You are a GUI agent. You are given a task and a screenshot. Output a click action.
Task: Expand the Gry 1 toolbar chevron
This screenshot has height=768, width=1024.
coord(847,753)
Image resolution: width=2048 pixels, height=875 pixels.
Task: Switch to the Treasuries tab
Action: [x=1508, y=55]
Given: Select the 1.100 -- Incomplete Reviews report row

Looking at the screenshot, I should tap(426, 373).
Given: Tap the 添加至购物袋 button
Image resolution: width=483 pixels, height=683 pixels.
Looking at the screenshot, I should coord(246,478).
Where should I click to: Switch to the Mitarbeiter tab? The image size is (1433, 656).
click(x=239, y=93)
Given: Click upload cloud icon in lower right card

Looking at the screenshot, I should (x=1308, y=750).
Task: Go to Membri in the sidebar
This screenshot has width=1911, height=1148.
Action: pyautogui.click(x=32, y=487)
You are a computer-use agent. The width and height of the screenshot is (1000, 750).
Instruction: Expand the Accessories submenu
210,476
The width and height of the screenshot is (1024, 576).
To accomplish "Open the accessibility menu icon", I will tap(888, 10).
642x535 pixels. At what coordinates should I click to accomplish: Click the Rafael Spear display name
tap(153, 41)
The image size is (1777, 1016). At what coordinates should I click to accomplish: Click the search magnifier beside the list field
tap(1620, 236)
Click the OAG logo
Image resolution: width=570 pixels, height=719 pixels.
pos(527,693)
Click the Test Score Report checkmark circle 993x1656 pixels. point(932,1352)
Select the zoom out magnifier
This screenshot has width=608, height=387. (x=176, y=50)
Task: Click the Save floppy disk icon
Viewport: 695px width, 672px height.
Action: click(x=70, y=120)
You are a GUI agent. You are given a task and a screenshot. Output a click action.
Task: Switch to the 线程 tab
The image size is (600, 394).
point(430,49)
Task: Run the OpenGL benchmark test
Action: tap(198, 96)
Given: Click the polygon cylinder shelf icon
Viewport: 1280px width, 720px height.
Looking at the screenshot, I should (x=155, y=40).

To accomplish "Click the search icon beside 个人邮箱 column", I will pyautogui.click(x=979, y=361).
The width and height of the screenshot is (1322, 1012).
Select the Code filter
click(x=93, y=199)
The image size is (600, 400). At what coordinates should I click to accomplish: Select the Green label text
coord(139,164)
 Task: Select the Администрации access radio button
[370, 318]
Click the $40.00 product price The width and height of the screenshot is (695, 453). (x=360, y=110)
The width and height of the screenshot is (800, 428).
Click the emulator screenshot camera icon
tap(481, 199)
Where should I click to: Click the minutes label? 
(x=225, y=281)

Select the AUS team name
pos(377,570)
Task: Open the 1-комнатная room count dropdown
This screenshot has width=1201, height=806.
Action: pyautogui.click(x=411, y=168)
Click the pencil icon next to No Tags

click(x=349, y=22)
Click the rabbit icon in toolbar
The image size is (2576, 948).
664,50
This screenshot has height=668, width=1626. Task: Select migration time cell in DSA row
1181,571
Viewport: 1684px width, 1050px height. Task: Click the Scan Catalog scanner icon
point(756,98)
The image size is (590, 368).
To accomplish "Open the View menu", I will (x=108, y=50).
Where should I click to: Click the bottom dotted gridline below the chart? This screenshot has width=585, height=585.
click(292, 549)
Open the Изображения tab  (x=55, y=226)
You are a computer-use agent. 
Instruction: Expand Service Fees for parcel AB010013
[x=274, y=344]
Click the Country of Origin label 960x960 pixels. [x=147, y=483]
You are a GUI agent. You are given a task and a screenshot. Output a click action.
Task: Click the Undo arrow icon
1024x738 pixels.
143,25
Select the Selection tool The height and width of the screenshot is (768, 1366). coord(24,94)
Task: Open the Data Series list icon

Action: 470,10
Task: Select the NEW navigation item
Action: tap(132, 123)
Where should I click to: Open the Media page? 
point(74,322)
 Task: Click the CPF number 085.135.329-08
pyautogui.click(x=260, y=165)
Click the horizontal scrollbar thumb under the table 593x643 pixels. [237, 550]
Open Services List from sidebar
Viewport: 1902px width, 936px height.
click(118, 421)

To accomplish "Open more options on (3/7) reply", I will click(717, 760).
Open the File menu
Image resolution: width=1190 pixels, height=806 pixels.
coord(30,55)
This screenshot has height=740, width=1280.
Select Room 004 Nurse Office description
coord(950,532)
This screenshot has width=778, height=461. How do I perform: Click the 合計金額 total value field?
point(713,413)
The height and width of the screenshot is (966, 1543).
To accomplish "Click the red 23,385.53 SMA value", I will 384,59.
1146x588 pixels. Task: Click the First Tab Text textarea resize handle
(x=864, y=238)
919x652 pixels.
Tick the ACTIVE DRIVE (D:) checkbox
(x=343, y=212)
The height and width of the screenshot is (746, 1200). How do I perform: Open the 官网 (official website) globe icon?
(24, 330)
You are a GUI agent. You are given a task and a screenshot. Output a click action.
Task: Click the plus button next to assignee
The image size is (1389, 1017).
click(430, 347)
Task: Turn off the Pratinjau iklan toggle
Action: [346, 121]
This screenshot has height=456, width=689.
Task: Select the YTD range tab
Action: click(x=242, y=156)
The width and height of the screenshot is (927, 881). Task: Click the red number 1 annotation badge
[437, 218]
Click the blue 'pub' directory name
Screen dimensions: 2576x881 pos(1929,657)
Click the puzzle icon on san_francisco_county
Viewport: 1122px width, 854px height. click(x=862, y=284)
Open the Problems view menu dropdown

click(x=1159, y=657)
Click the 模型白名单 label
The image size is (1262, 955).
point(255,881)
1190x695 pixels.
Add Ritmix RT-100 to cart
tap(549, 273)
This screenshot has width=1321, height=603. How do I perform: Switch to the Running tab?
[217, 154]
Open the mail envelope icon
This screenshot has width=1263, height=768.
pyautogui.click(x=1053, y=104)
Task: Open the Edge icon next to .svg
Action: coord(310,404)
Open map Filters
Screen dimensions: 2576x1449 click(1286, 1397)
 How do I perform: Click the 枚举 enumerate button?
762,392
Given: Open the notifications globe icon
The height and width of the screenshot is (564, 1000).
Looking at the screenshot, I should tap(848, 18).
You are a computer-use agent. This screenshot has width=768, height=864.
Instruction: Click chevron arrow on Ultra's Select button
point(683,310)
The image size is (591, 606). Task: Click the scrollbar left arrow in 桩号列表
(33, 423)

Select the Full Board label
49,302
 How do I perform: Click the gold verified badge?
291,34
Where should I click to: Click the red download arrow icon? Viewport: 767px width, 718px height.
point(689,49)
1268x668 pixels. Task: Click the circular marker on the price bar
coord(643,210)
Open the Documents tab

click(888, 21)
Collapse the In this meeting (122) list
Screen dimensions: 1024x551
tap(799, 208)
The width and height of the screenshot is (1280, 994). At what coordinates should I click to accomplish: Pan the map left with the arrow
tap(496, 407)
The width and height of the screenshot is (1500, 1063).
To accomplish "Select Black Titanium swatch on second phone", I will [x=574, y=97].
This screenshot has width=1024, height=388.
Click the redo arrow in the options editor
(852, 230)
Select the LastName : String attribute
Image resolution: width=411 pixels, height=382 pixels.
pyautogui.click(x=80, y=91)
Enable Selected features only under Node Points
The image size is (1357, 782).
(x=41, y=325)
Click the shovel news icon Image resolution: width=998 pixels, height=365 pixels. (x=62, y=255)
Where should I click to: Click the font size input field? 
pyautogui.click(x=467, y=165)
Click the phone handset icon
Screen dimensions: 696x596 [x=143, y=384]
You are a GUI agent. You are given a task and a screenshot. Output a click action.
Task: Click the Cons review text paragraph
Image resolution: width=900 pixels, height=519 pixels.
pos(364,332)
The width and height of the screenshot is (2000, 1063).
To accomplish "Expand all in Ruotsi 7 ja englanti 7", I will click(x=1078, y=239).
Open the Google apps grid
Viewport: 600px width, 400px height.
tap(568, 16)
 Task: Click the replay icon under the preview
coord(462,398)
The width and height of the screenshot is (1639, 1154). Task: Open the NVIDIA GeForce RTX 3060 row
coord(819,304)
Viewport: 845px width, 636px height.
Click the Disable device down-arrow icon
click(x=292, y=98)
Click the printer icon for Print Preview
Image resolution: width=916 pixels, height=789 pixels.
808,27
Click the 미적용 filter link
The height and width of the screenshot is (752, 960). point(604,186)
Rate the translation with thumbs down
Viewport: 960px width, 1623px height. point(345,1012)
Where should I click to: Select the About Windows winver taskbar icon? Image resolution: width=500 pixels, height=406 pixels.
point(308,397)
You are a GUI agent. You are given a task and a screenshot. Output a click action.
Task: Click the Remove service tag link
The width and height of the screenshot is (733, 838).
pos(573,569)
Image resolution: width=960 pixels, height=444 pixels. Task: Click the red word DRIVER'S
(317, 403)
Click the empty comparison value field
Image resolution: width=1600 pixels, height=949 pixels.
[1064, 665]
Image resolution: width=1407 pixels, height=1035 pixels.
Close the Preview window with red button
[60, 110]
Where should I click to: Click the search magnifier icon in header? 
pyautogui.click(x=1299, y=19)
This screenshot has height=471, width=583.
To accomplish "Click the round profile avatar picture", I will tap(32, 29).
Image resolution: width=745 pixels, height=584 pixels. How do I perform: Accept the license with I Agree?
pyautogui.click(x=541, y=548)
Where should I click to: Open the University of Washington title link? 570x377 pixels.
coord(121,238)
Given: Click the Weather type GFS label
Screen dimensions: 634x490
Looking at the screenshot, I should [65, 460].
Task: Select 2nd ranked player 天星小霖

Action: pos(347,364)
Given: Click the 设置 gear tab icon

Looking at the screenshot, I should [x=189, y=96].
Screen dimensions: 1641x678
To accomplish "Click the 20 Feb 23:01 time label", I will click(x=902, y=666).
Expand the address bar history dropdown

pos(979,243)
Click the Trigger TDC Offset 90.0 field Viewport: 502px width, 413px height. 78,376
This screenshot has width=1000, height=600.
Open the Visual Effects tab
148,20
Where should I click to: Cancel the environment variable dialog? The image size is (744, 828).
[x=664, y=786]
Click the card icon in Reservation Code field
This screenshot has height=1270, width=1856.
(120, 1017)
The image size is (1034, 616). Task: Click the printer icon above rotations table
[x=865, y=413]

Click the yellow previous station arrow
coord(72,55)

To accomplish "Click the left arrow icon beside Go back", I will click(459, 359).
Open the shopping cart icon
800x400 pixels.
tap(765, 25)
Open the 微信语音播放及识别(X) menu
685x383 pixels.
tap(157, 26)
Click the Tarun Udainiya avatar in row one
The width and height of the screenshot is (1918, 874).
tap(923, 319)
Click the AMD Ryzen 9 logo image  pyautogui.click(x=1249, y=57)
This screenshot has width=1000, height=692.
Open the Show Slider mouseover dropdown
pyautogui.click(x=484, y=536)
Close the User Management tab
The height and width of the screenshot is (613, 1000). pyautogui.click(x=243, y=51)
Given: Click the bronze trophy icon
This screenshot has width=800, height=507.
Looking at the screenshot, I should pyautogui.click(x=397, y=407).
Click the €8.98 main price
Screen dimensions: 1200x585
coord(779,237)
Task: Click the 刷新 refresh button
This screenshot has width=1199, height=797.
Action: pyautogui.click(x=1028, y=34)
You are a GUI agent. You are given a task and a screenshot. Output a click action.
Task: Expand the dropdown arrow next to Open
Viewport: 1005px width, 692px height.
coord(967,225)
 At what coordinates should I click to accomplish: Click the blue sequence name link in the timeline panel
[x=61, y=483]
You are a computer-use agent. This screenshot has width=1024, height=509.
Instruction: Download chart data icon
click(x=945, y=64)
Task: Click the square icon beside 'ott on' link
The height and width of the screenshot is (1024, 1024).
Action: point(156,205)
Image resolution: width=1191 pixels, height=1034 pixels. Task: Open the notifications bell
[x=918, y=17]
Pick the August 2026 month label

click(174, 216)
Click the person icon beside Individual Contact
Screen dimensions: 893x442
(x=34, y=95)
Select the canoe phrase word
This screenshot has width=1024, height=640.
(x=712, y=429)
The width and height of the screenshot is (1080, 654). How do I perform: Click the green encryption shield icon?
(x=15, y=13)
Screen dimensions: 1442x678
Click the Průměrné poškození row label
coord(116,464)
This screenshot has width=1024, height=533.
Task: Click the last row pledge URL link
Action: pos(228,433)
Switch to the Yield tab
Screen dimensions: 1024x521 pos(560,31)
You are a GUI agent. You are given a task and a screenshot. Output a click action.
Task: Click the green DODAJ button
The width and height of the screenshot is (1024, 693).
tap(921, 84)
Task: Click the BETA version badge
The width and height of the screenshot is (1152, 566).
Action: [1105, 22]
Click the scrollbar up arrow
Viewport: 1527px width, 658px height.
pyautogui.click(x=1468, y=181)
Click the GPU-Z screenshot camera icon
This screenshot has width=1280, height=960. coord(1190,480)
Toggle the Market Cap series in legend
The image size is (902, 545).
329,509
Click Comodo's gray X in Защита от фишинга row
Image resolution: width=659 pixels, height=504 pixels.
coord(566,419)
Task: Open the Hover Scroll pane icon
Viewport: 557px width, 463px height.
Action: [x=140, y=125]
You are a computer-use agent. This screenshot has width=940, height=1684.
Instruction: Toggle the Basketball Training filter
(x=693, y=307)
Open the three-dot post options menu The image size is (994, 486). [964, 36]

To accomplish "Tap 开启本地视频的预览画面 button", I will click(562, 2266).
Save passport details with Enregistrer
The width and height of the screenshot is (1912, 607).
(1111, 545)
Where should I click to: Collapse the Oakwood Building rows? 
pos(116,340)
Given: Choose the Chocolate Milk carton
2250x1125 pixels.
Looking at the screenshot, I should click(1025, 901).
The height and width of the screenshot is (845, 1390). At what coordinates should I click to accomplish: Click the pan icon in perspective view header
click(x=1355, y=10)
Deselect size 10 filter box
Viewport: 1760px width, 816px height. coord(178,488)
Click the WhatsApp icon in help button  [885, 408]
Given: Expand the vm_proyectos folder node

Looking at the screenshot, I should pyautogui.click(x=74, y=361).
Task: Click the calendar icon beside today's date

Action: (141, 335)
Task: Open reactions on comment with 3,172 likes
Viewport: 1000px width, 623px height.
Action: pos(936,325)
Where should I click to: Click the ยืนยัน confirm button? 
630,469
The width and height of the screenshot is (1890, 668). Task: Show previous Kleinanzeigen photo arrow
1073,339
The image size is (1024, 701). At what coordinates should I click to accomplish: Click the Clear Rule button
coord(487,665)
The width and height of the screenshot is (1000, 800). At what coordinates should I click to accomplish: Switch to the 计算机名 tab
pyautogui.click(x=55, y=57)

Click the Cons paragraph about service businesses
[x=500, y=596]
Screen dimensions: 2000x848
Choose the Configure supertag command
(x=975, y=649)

====

» Task item
The response must hold only the lines above from the line with "Image resolution: width=745" through the line with "Open the shopping cart icon", each copied exactly, both ends kept.

» Final answer
Image resolution: width=745 pixels, height=584 pixels. How do I perform: Accept the license with I Agree?
pyautogui.click(x=541, y=548)
Where should I click to: Open the University of Washington title link? 570x377 pixels.
coord(121,238)
Given: Click the Weather type GFS label
Screen dimensions: 634x490
Looking at the screenshot, I should [65, 460].
Task: Select 2nd ranked player 天星小霖

Action: pos(347,364)
Given: Click the 设置 gear tab icon

Looking at the screenshot, I should [x=189, y=96].
Screen dimensions: 1641x678
To accomplish "Click the 20 Feb 23:01 time label", I will click(x=902, y=666).
Expand the address bar history dropdown

pos(979,243)
Click the Trigger TDC Offset 90.0 field Viewport: 502px width, 413px height. 78,376
This screenshot has width=1000, height=600.
Open the Visual Effects tab
148,20
Where should I click to: Cancel the environment variable dialog? The image size is (744, 828).
[x=664, y=786]
Click the card icon in Reservation Code field
This screenshot has height=1270, width=1856.
(120, 1017)
The image size is (1034, 616). Task: Click the printer icon above rotations table
[x=865, y=413]

Click the yellow previous station arrow
coord(72,55)

To accomplish "Click the left arrow icon beside Go back", I will click(459, 359).
Open the shopping cart icon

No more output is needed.